Seuls quelques individus d’une espèce végétale peuvent être préparés à des sécheresses croissantes.

Les variétés phytogénétiques d’Europe centrale pourraient s’effondrer en raison des températures extrêmes et de la sécheresse provoquées par le changement climatique. Selon un nouvel article publié dans Nature aujourd’hui, seuls quelques individus d’une espèce se sont déjà adaptés à des conditions climatiques extrêmes. Ces résultats suggèrent que la diversité génétique globale des espèces pourrait être considérablement réduite. La publication était dirigée par Moises Exposito-Alonso, qui rejoindra Carnegie le mois prochain par l’Institut Max Planck pour la biologie du développement et l’Université de Californie à Berkeley.

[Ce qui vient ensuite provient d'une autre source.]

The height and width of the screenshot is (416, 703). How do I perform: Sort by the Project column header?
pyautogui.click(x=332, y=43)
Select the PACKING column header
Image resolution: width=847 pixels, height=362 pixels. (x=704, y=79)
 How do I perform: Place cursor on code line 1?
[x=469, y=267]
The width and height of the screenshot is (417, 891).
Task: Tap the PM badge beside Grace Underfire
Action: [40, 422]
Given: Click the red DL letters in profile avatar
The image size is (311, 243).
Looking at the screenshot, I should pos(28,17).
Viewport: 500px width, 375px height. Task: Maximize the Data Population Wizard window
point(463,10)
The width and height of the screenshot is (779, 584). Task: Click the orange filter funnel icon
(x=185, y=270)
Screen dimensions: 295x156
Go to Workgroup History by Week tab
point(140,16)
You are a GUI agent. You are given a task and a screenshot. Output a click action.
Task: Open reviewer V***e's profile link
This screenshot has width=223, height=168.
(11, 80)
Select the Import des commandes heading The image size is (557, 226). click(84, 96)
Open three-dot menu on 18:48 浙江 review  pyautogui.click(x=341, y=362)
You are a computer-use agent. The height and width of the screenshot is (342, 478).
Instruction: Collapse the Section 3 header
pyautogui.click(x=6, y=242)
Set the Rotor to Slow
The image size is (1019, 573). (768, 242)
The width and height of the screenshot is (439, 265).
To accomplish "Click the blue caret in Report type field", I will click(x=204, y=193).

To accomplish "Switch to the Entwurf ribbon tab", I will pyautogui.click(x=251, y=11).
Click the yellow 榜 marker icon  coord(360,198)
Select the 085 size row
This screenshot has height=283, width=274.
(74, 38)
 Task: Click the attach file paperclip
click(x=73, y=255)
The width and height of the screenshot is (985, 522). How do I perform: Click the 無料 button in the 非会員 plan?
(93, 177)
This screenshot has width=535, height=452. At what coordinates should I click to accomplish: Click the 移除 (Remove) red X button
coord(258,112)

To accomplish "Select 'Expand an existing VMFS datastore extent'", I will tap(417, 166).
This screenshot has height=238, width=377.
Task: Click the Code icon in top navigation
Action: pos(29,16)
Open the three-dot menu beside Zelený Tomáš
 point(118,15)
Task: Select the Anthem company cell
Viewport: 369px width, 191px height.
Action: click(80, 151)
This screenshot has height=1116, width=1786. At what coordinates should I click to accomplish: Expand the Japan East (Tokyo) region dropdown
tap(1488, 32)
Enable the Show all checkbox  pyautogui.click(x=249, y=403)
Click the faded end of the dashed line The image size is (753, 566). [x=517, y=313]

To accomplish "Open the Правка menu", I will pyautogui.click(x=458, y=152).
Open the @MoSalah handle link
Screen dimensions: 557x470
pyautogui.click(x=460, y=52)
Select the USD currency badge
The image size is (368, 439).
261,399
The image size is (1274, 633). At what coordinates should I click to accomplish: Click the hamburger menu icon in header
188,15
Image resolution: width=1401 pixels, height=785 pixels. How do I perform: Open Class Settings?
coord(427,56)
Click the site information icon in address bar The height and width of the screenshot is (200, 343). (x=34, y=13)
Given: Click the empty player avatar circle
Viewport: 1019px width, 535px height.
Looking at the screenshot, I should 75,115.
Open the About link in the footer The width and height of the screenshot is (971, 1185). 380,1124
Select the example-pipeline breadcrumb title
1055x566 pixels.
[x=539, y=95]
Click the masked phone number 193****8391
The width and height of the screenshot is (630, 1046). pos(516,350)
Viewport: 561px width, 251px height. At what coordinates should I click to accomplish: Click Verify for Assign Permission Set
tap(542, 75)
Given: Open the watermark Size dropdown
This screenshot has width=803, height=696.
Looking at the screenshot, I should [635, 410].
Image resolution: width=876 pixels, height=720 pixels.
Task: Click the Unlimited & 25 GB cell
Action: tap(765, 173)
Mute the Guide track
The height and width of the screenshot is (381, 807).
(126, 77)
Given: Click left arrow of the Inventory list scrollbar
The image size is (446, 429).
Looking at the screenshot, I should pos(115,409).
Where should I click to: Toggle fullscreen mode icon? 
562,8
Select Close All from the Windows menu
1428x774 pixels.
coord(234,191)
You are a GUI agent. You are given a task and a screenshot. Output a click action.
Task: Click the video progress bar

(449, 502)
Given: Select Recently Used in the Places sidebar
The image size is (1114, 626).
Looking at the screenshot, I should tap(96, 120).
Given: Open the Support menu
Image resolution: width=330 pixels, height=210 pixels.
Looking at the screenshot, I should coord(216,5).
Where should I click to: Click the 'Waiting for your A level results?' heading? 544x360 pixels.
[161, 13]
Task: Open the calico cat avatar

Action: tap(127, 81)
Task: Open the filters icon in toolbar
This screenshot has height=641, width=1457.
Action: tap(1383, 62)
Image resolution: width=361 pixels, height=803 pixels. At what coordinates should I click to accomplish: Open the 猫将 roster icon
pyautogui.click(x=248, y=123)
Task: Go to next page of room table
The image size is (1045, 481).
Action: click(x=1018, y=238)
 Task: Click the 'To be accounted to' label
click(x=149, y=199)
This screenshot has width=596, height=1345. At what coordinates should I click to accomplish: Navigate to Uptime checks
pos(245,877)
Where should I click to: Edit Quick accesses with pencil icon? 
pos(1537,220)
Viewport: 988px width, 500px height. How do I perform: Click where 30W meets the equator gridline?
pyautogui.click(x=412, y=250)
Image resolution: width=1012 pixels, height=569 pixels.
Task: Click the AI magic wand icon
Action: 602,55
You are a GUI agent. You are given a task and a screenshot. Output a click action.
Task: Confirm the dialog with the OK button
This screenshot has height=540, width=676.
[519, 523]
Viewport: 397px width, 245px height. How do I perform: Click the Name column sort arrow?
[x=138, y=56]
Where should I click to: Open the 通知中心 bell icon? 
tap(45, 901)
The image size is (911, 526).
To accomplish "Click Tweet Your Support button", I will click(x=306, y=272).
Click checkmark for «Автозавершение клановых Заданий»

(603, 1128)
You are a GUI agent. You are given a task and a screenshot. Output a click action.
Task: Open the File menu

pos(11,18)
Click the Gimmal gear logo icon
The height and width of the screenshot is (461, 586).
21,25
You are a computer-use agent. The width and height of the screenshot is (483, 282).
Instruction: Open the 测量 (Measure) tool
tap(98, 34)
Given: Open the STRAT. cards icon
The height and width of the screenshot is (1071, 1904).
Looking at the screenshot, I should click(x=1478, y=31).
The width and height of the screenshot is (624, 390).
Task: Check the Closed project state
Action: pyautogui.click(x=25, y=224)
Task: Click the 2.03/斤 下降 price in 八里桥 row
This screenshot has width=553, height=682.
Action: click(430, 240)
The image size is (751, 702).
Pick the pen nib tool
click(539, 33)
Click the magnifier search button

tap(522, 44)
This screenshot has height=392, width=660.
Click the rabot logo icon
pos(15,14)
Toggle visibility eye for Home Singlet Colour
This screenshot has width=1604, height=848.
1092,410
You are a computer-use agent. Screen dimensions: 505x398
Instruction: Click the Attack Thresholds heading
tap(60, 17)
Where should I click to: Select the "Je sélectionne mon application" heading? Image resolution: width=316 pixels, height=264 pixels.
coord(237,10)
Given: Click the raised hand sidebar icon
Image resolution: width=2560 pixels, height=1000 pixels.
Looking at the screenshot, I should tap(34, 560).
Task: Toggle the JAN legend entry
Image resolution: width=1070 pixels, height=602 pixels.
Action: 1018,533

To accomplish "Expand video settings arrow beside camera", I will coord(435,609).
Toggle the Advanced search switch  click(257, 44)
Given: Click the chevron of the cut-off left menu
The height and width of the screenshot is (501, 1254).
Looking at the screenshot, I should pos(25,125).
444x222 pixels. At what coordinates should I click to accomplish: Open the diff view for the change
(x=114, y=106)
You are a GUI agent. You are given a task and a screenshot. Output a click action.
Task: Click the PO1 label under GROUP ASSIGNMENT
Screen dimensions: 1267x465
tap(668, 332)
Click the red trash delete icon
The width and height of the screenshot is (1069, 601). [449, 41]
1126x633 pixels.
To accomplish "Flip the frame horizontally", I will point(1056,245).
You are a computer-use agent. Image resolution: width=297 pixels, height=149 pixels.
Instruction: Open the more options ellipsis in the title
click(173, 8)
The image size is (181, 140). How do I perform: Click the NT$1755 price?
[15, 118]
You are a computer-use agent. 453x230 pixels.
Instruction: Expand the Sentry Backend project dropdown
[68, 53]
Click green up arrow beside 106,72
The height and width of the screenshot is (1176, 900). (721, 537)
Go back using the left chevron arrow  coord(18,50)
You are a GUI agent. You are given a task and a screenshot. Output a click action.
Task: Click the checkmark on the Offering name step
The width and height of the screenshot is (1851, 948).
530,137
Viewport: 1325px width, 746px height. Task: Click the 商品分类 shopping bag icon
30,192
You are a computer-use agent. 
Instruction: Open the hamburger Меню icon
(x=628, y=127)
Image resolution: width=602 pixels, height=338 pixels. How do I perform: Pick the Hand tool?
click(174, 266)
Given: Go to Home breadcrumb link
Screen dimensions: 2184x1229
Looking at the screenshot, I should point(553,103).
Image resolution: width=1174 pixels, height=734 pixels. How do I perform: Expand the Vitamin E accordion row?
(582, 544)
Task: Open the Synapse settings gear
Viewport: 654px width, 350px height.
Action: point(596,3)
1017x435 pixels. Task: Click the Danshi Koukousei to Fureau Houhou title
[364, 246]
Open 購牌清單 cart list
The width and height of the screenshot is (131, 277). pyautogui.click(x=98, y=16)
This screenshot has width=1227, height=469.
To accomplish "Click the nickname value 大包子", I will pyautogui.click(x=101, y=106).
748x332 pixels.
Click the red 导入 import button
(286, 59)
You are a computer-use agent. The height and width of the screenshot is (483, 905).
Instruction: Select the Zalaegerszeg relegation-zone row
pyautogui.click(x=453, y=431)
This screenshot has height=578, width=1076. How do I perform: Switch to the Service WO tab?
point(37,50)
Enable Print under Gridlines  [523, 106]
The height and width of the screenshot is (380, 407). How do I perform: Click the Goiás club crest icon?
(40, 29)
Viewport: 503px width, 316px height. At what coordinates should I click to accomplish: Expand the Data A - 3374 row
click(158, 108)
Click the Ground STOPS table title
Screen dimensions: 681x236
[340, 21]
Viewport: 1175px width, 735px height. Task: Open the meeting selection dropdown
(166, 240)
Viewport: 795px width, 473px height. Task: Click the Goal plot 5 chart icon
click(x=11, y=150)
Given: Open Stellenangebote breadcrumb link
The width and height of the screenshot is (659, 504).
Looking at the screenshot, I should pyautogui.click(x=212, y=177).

Une équipe internationale de chercheurs de l’Institut Max Planck pour la biologie du développement, de l’Université de Tübingen, de l’Université technique de Madrid et de l’Université de Berkeley a étudié les populations du cresson thale, Arabidopsis thaliana, collectées dans plus de 500 lieux géographiques européens communément utilisées à des fins biologiques. recherche. La culture de ces plantes en Espagne et en Allemagne dans des conditions sèches a révélé comment chaque plante réagissait à la chaleur et à la sécheresse.

Les chercheurs étaient particulièrement intéressés par la façon dont le mélange unique de mutations génétiques permettait aux différents individus de la même espèce de résister à des climats simulés de manière expérimentale. Certaines de ces mutations pouvant conférer des avantages physiologiques, l’objectif principal de cette étude était de classer leur aptitude à la survie future de l’espèce.

Les modèles mathématiques prévoient un potentiel de contraction de la biodiversité européenne

Ces données ont ensuite été combinées à des modèles permettant de prévoir l’évolution géographique des précipitations et des précipitations au cours des prochaines décennies afin de comprendre comment la biodiversité des plantes sera affectée par les changements climatiques causés par l’activité humaine.

“Sur la base de nos calculs jusqu’en 2050, nous pouvons déterminer un changement significatif dans les mutations qui seront nécessaires pour que le thalle cresson puisse survivre dans l’Europe méridionale ou centrale”, a déclaré le premier auteur, Moi Exposito-Alonso. “Il est remarquable de voir combien les individus de différentes régions d’Europe diffèrent par leur capacité à résister aux conditions climatiques futures”, a ajouté Detlef Weigel, directeur du Max Planck Institute, où le travail a été coordonné.

De nombreuses populations végétales prédominantes du continent ne pourront pas survivre

Alors que les précipitations diminuent et que les températures augmentent, en particulier dans les soi-disant zones de transition entre la Méditerranée et l’Europe du Nord, les prévisions de l’équipe indiquent que de nombreuses populations de plantes prédominantes du continent ne posséderont pas les mutations génétiques nécessaires à leur survie. Ces modèles pourraient être partagés entre de nombreuses espèces de plantes d’Europe. Alors que les informations génétiques pour la plupart des espèces manquent toujours, les progrès rapides des méthodes génétiques modernes permettent aux chercheurs d’obtenir de telles informations pour de plus en plus d’espèces. Avec de telles informations en main, il sera possible d’améliorer les prévisions concernant les endroits où une espèce est le plus à risque de subir les conséquences du changement climatique.